__EXERCISE MATERIAL__:

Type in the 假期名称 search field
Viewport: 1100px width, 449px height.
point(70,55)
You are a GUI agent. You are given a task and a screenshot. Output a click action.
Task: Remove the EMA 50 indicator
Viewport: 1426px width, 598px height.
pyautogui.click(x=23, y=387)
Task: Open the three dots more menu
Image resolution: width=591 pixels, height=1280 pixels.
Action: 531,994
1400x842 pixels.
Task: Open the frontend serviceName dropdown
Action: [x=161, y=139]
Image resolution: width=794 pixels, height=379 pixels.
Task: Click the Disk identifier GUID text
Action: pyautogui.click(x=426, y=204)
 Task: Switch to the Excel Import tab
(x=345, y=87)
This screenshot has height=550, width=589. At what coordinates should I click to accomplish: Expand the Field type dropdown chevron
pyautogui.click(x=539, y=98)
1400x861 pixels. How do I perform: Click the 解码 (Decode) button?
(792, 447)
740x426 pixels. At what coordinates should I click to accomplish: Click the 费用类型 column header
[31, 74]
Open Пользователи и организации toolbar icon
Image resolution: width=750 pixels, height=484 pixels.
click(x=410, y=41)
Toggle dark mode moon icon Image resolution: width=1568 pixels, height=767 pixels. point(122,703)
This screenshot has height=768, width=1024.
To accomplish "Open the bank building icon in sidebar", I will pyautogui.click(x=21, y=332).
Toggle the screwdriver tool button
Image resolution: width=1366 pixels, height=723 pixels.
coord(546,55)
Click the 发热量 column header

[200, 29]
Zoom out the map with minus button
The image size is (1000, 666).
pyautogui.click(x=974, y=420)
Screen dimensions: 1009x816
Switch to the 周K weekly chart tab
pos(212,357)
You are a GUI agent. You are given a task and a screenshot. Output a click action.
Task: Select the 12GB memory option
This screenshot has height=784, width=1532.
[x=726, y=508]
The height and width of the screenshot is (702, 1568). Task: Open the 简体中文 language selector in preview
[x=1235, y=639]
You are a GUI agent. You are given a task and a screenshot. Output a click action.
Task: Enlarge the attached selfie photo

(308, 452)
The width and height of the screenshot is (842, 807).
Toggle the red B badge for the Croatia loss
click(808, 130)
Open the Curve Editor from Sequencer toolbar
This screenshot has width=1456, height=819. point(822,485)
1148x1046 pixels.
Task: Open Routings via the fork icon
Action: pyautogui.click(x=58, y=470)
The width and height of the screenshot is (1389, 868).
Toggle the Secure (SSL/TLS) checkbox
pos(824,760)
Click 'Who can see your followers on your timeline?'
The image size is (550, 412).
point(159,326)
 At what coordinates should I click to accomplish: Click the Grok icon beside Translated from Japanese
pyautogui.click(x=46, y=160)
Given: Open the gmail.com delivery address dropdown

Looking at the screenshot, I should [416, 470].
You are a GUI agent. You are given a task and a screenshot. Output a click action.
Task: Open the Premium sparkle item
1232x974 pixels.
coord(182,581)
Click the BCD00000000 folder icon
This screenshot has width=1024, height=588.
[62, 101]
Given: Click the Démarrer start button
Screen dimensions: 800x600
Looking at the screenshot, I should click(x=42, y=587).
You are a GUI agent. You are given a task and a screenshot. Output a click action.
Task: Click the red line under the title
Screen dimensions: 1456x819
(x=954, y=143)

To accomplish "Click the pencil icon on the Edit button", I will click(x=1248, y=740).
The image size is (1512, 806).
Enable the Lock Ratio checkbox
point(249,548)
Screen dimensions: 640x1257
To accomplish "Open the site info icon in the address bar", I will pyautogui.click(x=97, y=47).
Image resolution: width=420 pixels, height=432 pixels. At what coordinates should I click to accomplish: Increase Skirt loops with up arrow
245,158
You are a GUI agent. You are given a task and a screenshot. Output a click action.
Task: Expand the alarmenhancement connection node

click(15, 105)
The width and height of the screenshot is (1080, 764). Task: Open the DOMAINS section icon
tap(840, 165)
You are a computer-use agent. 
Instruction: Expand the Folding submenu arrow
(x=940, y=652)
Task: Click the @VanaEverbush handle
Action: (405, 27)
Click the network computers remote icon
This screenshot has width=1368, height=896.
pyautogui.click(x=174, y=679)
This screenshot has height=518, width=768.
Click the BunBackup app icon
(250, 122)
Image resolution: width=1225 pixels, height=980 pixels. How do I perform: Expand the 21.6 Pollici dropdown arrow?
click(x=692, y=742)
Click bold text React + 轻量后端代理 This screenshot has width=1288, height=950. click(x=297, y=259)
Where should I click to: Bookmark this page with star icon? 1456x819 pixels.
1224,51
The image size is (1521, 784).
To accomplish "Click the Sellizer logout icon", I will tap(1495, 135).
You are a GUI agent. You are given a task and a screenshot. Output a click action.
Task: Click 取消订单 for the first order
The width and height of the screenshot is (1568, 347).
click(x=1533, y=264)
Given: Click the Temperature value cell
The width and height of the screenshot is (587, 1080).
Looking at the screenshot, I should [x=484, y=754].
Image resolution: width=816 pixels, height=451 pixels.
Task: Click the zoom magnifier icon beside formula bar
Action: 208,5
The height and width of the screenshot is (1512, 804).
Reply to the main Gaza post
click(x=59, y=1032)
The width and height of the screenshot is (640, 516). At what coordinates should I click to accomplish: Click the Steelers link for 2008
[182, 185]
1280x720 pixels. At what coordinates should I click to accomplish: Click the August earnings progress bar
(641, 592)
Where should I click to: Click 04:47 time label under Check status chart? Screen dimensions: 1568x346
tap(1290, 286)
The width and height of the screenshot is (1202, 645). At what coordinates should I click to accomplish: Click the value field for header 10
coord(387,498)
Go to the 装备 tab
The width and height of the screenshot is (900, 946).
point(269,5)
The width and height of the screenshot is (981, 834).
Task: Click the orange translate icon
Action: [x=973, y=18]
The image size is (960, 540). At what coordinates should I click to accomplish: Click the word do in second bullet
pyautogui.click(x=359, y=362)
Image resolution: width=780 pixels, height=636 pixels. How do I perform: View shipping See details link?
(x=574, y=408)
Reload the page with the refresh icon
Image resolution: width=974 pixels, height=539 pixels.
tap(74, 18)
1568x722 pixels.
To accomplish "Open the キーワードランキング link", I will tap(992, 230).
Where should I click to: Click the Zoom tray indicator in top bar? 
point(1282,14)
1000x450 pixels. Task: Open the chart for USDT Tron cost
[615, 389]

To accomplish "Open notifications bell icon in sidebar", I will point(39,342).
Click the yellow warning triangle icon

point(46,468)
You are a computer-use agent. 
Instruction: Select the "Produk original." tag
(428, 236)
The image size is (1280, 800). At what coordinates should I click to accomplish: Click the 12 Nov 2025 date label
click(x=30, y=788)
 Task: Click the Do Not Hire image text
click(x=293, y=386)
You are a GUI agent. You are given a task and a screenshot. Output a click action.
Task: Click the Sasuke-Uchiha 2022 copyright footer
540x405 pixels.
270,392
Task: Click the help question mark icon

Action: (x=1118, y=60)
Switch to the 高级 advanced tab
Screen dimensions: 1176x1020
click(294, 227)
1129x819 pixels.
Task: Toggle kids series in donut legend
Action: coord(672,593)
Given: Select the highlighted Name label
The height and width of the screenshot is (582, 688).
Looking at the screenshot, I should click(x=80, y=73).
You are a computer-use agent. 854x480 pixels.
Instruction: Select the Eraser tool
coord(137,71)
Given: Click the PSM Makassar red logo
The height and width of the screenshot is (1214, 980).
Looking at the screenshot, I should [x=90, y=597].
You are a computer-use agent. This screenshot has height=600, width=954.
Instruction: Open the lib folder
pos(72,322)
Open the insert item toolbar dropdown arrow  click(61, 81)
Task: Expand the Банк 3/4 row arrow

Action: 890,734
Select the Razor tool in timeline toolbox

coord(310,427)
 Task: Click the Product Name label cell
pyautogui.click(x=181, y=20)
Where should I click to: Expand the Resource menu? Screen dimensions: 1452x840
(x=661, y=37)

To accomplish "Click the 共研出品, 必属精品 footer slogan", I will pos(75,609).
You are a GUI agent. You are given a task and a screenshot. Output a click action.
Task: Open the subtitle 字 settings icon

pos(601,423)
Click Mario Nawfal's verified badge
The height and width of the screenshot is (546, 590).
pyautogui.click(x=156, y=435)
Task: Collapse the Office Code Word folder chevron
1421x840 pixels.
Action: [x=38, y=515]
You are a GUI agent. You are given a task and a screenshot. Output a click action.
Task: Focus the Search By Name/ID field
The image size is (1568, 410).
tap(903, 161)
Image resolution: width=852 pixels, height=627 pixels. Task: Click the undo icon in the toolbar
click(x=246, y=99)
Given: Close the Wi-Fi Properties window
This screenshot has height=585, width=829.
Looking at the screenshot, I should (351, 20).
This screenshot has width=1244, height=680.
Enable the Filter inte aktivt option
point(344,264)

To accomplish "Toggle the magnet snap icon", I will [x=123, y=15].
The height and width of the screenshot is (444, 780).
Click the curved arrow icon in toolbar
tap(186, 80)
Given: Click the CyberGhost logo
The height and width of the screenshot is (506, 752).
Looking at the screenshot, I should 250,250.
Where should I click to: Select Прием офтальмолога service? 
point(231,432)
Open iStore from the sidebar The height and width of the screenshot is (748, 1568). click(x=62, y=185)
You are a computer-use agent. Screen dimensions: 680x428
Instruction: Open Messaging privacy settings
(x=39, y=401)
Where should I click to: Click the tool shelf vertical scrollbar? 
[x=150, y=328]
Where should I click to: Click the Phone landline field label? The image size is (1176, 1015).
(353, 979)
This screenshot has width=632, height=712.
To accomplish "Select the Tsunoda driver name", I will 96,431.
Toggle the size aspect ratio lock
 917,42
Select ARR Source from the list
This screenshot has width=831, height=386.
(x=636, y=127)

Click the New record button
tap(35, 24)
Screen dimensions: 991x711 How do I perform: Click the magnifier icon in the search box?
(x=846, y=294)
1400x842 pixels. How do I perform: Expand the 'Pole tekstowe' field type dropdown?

__GIVEN PROBLEM__: Begin at the line of the entries that contains "Given: Click the PSM Makassar red logo" and stop after the line that contains "Open the insert", then present those lines as a Markdown table with the columns Row and Entry line, skipping any blank lines.

__OUTPUT__:
| Row | Entry line |
|---|---|
| 1 | Given: Click the PSM Makassar red logo |
| 2 | The height and width of the screenshot is (1214, 980). |
| 3 | Looking at the screenshot, I should [x=90, y=597]. |
| 4 | You are a computer-use agent. This screenshot has height=600, width=954. |
| 5 | Instruction: Open the lib folder |
| 6 | pos(72,322) |
| 7 | Open the insert item toolbar dropdown arrow  click(61, 81) |